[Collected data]
=== Begin Enclosure ===
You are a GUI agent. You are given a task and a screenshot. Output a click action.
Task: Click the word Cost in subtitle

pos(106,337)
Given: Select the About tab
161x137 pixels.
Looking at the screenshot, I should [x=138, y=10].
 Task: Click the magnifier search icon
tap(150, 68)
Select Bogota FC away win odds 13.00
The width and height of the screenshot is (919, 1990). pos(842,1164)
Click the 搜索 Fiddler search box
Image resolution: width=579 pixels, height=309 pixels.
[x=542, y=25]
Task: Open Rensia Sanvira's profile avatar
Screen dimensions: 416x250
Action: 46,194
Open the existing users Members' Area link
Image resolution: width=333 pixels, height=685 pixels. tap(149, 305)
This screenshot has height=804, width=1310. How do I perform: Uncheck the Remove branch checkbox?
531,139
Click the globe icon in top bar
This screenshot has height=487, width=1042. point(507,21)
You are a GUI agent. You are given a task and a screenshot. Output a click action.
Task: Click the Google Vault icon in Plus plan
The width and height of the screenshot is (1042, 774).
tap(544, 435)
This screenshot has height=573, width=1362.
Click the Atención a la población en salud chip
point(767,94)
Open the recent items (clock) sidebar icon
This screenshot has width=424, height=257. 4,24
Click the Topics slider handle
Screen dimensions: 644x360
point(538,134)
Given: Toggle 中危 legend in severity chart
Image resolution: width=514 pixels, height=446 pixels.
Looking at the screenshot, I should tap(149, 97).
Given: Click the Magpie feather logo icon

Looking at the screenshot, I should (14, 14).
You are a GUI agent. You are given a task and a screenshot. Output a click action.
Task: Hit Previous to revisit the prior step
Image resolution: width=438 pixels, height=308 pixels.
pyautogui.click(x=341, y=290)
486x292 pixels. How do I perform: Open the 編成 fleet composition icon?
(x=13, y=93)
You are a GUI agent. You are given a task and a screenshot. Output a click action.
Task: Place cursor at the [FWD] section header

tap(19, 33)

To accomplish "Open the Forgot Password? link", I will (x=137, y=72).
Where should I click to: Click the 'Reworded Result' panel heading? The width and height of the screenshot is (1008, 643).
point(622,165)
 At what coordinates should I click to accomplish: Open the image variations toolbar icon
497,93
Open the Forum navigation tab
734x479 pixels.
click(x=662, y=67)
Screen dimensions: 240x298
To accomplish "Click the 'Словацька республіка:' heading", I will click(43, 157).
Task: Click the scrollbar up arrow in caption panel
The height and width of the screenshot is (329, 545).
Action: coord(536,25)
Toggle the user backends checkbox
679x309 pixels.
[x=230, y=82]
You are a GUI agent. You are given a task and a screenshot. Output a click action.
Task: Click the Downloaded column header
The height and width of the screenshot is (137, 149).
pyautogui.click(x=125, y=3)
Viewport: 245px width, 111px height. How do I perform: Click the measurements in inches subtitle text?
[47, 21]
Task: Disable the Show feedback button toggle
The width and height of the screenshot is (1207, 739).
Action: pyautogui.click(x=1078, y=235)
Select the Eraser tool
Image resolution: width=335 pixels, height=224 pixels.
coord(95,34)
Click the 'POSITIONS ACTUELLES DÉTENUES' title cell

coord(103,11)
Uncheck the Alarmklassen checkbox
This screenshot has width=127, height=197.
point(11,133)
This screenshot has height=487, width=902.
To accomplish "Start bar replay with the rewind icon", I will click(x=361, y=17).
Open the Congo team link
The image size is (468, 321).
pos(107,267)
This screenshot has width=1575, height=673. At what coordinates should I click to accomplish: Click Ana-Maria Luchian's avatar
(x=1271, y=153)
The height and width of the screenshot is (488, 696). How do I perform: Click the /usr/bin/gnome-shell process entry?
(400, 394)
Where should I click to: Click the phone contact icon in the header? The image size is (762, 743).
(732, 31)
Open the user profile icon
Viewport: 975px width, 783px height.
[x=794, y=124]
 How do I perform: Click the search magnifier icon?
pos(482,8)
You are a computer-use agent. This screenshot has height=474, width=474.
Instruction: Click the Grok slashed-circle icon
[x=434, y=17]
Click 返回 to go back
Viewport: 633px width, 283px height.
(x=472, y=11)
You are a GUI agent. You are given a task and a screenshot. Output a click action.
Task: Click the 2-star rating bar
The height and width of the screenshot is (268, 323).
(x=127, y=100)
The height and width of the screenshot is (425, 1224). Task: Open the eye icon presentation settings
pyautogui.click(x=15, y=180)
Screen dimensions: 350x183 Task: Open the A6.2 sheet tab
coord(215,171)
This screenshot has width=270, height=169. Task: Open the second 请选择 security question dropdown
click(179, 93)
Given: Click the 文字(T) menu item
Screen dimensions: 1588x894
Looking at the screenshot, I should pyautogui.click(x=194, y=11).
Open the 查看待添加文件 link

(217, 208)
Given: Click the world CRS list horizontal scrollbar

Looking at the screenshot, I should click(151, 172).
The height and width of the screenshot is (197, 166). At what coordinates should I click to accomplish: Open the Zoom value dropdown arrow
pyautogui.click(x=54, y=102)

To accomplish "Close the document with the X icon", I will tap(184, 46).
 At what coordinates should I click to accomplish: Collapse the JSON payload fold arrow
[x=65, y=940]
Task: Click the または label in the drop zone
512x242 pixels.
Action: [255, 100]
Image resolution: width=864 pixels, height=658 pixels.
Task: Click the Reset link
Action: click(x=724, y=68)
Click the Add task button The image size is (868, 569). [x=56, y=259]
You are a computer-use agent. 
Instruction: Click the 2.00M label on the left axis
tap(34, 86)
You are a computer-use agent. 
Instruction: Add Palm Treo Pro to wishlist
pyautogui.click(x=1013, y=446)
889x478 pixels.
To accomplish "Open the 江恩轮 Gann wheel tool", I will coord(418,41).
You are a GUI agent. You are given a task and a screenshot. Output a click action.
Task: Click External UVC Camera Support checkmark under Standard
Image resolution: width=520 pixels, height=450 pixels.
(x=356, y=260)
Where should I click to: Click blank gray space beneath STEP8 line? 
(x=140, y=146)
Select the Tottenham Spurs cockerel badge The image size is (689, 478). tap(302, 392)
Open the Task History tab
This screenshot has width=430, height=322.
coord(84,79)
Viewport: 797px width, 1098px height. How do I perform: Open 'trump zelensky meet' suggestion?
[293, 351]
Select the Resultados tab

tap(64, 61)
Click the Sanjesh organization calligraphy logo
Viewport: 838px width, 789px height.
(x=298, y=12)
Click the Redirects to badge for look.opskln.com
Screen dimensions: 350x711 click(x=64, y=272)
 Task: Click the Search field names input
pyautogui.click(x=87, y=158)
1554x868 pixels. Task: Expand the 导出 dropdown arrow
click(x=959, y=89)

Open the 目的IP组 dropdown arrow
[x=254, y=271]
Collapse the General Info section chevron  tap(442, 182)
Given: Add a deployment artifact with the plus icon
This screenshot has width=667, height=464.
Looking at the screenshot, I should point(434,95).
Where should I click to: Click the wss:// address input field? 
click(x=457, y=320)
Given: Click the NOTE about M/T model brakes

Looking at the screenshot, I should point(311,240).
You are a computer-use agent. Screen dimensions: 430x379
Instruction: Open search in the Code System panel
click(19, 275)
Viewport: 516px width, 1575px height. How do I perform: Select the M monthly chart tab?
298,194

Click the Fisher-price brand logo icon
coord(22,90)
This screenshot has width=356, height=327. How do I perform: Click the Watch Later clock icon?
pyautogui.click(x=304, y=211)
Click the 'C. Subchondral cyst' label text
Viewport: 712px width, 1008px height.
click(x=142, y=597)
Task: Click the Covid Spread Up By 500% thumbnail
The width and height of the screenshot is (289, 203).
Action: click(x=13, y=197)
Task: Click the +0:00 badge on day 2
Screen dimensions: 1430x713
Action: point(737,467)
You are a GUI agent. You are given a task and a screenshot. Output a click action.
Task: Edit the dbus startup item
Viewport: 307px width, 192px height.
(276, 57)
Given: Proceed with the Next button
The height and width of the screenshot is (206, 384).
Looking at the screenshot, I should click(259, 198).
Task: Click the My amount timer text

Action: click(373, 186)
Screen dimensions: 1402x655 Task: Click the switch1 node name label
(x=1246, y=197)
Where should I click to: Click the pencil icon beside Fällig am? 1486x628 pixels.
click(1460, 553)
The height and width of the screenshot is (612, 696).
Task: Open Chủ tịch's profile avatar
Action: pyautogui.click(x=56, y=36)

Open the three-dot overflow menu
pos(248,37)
=== End Enclosure ===
## EXERCISE BRIEF:
Search the entries above for "computer". Show every line that has it.

## TASK SOLUTION:
You are a computer-use agent. This screenshot has height=474, width=474.
You are a computer-use agent. 
You are a computer-use agent. 
You are a computer-use agent. Screen dimensions: 430x379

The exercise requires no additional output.